* [TASK DIRECTIONS]: Please pull out every line of the rows below, from the very first one through the line containing "pyautogui.click(x=370, y=68)" (that line included), and reproduce them verbatim.

* [DATASET RECORDS]:

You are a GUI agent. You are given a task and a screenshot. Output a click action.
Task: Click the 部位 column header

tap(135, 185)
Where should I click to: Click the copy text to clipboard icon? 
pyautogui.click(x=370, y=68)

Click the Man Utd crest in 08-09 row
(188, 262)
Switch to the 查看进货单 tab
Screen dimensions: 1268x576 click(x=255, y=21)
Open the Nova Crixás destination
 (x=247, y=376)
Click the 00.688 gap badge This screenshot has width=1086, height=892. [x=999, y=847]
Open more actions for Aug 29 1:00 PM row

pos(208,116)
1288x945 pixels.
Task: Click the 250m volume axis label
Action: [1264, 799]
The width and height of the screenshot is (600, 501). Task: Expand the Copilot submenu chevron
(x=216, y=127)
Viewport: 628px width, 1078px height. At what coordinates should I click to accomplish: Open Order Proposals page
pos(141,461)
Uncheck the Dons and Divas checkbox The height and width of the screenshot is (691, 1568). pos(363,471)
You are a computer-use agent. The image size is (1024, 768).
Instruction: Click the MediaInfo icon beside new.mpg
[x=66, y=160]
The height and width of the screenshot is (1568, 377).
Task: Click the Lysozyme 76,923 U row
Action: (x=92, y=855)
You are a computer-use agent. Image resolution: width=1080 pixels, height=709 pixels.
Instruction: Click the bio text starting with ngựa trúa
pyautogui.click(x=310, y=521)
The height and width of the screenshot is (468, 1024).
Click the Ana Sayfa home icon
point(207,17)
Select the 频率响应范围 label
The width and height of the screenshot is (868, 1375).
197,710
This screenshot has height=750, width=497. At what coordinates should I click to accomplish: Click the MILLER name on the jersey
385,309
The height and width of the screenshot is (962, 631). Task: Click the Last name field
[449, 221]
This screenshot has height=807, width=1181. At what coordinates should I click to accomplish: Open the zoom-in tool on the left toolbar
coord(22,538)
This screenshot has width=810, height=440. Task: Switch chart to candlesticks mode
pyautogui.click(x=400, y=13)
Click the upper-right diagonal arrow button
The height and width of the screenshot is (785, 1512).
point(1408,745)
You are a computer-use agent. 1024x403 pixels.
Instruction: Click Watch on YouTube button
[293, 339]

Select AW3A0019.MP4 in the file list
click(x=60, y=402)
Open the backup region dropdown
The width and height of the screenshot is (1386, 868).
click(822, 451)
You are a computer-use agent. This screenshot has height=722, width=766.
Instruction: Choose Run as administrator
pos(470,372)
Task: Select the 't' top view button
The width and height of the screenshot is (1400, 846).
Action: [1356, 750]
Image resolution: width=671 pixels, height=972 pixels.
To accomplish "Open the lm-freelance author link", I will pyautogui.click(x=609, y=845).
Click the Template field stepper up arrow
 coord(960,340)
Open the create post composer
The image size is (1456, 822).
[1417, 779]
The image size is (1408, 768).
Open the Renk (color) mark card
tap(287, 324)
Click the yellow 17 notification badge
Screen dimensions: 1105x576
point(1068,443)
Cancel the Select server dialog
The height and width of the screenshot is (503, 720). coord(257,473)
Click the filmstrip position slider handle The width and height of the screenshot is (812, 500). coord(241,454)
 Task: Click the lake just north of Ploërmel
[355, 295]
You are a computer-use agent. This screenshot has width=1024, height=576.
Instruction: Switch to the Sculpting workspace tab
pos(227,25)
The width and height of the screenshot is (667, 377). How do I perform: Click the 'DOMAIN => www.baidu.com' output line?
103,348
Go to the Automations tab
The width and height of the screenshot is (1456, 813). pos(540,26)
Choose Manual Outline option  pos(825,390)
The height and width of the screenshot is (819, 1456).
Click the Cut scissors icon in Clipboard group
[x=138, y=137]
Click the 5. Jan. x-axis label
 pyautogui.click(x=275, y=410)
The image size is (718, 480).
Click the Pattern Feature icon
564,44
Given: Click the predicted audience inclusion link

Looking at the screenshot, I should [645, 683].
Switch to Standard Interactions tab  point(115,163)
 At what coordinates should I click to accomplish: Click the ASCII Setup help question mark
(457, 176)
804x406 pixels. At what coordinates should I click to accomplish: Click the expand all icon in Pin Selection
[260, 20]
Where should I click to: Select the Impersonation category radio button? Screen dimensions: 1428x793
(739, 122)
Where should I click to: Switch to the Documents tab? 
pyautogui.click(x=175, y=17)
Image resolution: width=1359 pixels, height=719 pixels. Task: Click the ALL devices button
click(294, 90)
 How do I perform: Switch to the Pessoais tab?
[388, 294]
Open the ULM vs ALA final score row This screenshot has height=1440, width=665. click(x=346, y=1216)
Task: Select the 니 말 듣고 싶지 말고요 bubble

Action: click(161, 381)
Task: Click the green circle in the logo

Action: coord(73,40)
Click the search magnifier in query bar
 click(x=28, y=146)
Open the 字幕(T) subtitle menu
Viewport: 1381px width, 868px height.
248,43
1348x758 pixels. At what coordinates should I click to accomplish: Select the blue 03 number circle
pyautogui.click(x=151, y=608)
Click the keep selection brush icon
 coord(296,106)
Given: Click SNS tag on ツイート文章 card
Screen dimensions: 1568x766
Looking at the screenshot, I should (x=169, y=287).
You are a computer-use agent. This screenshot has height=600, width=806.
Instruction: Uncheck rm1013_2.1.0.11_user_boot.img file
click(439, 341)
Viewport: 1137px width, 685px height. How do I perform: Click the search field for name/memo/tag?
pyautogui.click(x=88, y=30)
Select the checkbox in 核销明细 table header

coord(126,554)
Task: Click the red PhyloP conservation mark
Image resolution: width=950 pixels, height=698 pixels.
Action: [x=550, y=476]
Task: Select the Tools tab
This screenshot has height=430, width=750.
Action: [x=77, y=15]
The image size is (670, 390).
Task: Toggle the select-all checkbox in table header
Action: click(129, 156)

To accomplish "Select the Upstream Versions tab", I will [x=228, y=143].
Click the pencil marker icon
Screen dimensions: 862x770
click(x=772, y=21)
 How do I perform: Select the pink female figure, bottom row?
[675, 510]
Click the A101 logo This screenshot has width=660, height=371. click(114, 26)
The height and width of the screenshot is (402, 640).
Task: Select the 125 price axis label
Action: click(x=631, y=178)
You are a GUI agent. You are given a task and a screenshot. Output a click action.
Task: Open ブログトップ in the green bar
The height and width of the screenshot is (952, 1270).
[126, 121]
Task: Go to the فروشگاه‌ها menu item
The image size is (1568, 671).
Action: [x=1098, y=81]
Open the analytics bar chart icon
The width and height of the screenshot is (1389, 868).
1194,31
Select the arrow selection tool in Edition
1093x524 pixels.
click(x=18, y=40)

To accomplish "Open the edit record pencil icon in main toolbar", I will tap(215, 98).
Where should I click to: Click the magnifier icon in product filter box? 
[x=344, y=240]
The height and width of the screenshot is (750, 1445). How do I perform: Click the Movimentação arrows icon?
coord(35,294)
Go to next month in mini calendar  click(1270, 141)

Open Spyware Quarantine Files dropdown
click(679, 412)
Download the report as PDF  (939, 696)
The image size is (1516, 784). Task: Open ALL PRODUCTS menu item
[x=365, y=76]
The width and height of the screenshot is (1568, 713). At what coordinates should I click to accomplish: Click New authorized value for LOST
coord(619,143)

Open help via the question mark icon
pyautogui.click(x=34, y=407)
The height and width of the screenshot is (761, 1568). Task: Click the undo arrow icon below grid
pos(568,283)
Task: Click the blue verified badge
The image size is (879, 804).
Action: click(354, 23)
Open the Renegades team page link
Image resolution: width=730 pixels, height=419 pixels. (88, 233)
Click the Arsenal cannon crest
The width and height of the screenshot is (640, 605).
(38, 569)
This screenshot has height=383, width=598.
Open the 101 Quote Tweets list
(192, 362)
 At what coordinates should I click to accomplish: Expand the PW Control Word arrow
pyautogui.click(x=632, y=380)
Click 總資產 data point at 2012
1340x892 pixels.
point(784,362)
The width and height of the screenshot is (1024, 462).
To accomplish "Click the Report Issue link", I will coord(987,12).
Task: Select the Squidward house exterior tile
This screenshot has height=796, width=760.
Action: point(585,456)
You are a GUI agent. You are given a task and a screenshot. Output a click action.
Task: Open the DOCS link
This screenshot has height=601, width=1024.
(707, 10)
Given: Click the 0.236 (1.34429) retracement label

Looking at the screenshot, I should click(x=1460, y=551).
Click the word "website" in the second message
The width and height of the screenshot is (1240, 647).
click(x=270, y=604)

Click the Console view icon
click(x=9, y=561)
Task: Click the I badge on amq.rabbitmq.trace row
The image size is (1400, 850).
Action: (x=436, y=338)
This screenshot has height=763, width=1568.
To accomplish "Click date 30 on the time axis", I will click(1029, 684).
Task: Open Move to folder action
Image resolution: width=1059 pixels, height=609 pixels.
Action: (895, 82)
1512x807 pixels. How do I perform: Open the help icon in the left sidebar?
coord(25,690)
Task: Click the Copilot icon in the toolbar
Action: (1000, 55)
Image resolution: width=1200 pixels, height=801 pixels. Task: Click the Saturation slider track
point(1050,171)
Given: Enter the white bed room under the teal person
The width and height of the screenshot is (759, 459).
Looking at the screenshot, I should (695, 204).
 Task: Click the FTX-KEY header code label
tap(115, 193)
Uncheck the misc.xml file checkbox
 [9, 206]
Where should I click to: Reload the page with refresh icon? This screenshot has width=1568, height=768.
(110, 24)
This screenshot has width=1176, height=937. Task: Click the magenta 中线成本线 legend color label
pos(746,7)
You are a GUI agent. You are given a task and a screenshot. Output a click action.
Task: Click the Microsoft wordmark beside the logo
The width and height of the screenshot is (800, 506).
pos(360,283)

* [OUTPUT FOR THIS TASK]:
You are a GUI agent. You are given a task and a screenshot. Output a click action.
Task: Click the 部位 column header

tap(135, 185)
Where should I click to: Click the copy text to clipboard icon? 
pyautogui.click(x=370, y=68)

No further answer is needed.